2. The U.S. population is nowhere near herd immunity. Dr. Hotez thinks the scientific number for “herd immunity” is 90% vaccinated. What happens if we fall below that threshold? All hell breaks loose according to him, and “if you’re a mother or a parent with a young baby you have to be terrified about going into shopping malls or going into public libraries or any public space because you’re worried your baby is going to get measles.” The only problem with this ridiculous fear-mongering is that Dr. Hotez failed to mention that American adults are vastly under-vaccinated, as the CDC readily admits in this report from 2014:

“Despite longstanding recommendations for use of many vaccines, vaccination coverage among U.S. adults is low.”

How low you ask? 50% or less is the quick answer, which means any notion that the U.S. population has achieved herd immunity is a farcical myth, as this article from The Hill very clearly explains:

“the concept of herd immunity is largely myth — and completely misunderstood…if we look back over the decades and note the lack of rampant epidemics in our nation, while remembering that vaccine protection is in perpetual decline, the myth of herd immunity quickly unravels. Our society has never achieved this level of herd immunity, yet not a single major outbreak of disease has occurred.”

If only half of America is properly vaccinated, where are the epidemics?

Doctors are always right. Except when they aren’t.

Is Dr. Hotez being groomed as the new Paul Offit?

The vaccine industry, working through their well-compensated P.R. firms, has generally used doctors as spokespeople to defend the vaccine industry, which makes sense, as people generally trust doctors — product marketers have known this for decades.

The most infamous spokesperson for the vaccine industry is Dr. Paul Offit, the inventor of the Rotavirus vaccine and a multi-millionaire due to his vaccine creation. And while at least CBS News ran one extensive story about the conflicts Dr. Offit had in endorsing vaccines, those conflicts have rarely been mentioned in press reports I have seen interviewing Dr. Offit, and I have yet to see Dr. Hotez’s conflicts mentioned in any articles where he is quoted.

+===+

- Exercise aim: Reproduce the passage on herd immunity and vaccine spokespeople in full, word for word. The material that comes next has no role in this exercise.

- Supplied information:

+===+

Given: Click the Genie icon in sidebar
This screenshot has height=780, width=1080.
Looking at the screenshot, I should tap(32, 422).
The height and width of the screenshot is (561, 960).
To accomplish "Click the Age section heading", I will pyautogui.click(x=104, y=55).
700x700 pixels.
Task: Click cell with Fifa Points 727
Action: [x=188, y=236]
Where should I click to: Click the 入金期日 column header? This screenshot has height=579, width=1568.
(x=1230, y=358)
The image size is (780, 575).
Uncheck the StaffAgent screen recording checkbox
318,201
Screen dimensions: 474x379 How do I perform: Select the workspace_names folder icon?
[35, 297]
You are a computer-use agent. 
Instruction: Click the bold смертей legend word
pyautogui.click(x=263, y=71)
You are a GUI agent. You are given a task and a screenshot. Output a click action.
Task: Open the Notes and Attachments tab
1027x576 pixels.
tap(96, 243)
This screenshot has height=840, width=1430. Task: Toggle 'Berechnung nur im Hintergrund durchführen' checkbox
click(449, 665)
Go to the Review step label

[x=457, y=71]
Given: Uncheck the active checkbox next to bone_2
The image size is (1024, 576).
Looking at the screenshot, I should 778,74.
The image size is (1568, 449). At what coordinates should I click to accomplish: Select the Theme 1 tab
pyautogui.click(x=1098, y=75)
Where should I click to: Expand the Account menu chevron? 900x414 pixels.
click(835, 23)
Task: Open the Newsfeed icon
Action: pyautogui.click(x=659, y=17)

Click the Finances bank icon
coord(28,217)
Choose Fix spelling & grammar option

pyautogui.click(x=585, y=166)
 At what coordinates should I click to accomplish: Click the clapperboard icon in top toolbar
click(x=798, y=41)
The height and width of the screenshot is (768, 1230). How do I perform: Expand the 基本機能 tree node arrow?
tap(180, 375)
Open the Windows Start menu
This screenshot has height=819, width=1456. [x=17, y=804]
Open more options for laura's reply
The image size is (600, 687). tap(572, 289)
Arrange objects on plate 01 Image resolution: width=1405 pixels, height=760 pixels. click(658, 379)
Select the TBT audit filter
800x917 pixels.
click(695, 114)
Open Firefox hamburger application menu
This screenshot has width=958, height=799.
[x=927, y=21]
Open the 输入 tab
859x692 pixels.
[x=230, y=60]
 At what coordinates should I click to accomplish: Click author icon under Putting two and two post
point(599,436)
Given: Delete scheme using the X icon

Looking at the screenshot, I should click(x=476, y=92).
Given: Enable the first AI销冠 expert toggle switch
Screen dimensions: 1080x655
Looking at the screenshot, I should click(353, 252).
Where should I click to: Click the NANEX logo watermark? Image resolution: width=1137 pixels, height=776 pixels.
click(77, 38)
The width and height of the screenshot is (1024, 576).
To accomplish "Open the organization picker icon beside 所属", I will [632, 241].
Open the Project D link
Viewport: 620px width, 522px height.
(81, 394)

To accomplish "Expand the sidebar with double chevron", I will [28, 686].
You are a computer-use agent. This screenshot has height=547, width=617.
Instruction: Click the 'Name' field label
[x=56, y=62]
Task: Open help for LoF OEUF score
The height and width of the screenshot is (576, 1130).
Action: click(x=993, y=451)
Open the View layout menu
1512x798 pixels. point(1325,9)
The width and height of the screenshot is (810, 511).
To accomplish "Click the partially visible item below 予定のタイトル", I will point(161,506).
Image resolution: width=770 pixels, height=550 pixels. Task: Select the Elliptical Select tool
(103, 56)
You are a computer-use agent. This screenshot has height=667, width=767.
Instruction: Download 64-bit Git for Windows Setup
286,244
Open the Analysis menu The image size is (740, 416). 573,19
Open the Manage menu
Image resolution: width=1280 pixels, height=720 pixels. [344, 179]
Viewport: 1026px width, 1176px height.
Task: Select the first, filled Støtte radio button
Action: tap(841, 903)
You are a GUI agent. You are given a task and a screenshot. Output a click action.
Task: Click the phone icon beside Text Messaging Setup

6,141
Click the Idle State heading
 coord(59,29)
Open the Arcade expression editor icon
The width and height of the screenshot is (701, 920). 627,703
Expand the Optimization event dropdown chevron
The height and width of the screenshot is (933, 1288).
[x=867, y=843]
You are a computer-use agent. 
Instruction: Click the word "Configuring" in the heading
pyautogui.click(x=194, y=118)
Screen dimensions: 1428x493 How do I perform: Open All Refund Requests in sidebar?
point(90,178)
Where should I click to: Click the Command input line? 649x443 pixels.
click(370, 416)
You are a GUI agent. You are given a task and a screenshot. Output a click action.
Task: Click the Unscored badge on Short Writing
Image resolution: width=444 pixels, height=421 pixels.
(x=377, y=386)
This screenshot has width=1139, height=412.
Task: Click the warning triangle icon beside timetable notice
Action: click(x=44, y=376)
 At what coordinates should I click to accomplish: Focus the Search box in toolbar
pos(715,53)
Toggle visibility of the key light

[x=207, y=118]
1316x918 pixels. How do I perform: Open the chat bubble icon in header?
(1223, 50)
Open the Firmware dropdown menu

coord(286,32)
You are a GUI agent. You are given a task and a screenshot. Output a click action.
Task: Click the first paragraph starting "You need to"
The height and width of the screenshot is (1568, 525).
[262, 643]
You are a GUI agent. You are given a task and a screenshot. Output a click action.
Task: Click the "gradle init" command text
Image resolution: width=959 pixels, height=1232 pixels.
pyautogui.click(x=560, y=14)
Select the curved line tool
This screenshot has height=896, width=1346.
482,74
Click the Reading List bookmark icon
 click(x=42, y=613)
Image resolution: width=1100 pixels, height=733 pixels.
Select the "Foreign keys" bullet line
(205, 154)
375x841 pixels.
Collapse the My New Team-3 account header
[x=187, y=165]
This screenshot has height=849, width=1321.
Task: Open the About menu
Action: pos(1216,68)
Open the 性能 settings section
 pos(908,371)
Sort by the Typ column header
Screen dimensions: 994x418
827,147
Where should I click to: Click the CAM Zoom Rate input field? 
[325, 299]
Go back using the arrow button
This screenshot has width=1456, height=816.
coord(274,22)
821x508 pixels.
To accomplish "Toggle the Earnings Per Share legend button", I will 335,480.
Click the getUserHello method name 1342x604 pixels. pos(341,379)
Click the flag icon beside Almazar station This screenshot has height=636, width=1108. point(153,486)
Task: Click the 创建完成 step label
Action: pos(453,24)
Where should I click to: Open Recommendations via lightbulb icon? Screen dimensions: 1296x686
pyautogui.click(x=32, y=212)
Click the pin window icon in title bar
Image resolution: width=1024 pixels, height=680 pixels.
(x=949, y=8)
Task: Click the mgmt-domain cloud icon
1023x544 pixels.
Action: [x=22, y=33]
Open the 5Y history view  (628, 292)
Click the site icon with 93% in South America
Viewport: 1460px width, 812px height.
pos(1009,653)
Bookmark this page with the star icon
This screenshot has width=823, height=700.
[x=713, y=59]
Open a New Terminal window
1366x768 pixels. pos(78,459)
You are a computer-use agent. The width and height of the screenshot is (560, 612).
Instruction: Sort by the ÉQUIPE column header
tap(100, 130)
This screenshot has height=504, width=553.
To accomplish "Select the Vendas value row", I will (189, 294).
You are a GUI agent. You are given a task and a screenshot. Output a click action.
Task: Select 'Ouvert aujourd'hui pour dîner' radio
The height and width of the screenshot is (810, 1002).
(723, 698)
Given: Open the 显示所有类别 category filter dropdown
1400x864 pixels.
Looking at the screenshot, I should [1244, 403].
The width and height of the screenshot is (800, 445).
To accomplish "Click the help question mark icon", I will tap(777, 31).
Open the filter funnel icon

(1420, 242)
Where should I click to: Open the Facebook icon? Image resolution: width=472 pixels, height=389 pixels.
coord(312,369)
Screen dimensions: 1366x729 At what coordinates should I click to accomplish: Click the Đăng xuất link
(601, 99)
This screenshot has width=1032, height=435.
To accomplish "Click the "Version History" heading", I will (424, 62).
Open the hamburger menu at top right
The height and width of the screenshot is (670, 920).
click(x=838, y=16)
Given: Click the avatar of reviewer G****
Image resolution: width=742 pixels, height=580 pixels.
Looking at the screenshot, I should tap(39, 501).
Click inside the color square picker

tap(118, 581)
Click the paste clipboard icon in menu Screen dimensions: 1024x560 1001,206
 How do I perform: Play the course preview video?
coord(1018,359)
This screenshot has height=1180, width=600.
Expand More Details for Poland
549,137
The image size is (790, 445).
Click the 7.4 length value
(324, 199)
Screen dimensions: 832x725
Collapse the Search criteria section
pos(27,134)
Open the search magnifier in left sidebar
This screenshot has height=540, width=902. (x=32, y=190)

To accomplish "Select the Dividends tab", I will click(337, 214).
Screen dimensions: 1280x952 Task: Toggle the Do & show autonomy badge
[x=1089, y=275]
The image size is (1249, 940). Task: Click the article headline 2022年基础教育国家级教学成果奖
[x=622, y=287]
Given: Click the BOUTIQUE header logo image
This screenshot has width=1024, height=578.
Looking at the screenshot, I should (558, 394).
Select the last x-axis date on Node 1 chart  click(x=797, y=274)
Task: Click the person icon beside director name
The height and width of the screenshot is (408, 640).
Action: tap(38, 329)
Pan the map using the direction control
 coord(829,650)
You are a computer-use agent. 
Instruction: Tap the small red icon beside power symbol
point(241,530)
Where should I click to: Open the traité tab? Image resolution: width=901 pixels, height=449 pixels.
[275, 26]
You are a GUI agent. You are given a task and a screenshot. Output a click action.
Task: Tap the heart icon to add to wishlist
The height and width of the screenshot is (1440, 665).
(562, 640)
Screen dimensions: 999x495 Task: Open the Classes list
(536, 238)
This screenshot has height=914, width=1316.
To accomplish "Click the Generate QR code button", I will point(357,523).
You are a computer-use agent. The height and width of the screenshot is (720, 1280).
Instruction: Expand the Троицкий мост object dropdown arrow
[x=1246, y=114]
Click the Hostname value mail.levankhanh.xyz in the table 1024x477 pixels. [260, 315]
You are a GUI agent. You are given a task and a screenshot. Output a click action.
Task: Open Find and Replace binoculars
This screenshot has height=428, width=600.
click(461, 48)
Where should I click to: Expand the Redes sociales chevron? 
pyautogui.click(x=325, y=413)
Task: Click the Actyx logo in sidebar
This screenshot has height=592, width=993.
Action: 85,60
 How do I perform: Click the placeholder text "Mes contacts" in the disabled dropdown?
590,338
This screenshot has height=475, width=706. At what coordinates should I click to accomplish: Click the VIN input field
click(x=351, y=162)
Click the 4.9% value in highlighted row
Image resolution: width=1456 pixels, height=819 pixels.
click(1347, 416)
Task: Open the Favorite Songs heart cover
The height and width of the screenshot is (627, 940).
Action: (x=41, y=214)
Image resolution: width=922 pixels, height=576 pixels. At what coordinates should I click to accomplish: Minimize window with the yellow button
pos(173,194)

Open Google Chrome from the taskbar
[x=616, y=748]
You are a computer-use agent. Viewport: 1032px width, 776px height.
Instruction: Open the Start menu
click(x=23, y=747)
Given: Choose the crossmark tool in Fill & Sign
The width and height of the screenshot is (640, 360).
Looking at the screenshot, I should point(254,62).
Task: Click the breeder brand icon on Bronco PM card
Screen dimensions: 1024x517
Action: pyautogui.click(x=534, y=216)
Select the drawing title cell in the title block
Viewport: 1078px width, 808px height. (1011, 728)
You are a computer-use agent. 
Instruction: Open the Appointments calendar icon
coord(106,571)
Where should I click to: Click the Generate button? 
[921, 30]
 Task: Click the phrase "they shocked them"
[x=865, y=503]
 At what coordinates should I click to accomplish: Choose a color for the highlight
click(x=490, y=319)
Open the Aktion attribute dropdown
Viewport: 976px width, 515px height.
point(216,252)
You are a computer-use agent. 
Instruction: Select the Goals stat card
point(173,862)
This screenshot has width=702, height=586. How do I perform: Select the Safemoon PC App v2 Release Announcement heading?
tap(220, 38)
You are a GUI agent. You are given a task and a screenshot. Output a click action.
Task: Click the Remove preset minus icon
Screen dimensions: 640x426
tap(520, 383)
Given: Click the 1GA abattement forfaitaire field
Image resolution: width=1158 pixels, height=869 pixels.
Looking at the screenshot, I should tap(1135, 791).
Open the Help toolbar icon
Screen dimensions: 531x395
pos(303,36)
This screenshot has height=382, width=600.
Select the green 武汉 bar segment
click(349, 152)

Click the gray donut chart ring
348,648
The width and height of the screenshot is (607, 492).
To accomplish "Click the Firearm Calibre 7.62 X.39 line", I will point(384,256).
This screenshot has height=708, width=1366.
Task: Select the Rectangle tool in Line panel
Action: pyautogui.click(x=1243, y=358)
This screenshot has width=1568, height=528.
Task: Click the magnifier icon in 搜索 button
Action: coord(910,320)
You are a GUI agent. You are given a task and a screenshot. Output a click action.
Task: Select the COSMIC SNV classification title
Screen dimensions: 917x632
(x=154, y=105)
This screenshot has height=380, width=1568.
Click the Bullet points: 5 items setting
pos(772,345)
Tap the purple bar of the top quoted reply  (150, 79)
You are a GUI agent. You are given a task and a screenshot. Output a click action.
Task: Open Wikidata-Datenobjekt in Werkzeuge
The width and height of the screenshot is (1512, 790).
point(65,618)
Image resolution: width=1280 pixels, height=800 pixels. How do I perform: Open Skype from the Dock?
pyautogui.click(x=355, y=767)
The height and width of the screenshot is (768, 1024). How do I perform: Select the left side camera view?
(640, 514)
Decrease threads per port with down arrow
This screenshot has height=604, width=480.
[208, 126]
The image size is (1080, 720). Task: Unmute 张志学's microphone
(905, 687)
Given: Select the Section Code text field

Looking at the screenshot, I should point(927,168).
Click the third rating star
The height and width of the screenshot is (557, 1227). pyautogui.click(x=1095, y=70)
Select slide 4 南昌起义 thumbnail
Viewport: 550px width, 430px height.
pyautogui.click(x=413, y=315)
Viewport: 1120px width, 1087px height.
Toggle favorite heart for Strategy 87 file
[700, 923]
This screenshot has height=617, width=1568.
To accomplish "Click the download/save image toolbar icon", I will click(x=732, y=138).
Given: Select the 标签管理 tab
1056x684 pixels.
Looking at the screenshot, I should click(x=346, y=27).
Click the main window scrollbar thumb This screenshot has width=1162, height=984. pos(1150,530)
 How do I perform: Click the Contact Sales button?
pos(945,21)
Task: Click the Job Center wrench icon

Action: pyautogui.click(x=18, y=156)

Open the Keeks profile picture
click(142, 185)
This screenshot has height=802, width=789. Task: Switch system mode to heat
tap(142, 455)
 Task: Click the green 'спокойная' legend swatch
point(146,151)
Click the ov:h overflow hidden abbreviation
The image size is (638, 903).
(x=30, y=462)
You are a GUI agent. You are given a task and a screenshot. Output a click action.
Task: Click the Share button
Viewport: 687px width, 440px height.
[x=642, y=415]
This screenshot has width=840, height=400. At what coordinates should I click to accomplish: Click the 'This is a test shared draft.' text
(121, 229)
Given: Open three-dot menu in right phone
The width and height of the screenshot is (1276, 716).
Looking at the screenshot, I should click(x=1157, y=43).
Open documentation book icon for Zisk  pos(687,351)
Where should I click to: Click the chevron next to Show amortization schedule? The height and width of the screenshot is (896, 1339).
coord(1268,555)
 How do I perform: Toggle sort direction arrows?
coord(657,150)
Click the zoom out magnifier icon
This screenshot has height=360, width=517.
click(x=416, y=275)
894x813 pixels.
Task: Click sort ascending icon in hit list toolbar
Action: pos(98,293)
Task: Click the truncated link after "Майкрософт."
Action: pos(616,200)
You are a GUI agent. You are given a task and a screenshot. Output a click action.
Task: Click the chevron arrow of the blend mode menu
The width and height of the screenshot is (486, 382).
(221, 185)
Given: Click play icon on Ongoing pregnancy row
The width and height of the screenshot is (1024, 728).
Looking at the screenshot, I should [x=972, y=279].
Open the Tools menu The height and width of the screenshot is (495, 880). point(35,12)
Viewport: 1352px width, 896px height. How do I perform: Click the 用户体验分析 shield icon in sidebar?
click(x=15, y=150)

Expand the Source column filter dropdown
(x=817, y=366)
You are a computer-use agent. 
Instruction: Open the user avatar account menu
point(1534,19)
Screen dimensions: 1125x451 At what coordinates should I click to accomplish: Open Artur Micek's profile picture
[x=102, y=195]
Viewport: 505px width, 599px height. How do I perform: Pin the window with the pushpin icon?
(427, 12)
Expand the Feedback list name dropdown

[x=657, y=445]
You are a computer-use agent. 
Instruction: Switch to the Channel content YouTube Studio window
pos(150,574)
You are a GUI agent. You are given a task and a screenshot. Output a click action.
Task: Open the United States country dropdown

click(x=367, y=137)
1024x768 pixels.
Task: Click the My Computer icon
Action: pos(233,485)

+===+

- Task answer:
2. The U.S. population is nowhere near herd immunity. Dr. Hotez thinks the scientific number for “herd immunity” is 90% vaccinated. What happens if we fall below that threshold? All hell breaks loose according to him, and “if you’re a mother or a parent with a young baby you have to be terrified about going into shopping malls or going into public libraries or any public space because you’re worried your baby is going to get measles.” The only problem with this ridiculous fear-mongering is that Dr. Hotez failed to mention that American adults are vastly under-vaccinated, as the CDC readily admits in this report from 2014:

“Despite longstanding recommendations for use of many vaccines, vaccination coverage among U.S. adults is low.”

How low you ask? 50% or less is the quick answer, which means any notion that the U.S. population has achieved herd immunity is a farcical myth, as this article from The Hill very clearly explains:

“the concept of herd immunity is largely myth — and completely misunderstood…if we look back over the decades and note the lack of rampant epidemics in our nation, while remembering that vaccine protection is in perpetual decline, the myth of herd immunity quickly unravels. Our society has never achieved this level of herd immunity, yet not a single major outbreak of disease has occurred.”

If only half of America is properly vaccinated, where are the epidemics?

Doctors are always right. Except when they aren’t.

Is Dr. Hotez being groomed as the new Paul Offit?

The vaccine industry, working through their well-compensated P.R. firms, has generally used doctors as spokespeople to defend the vaccine industry, which makes sense, as people generally trust doctors — product marketers have known this for decades.

The most infamous spokesperson for the vaccine industry is Dr. Paul Offit, the inventor of the Rotavirus vaccine and a multi-millionaire due to his vaccine creation. And while at least CBS News ran one extensive story about the conflicts Dr. Offit had in endorsing vaccines, those conflicts have rarely been mentioned in press reports I have seen interviewing Dr. Offit, and I have yet to see Dr. Hotez’s conflicts mentioned in any articles where he is quoted.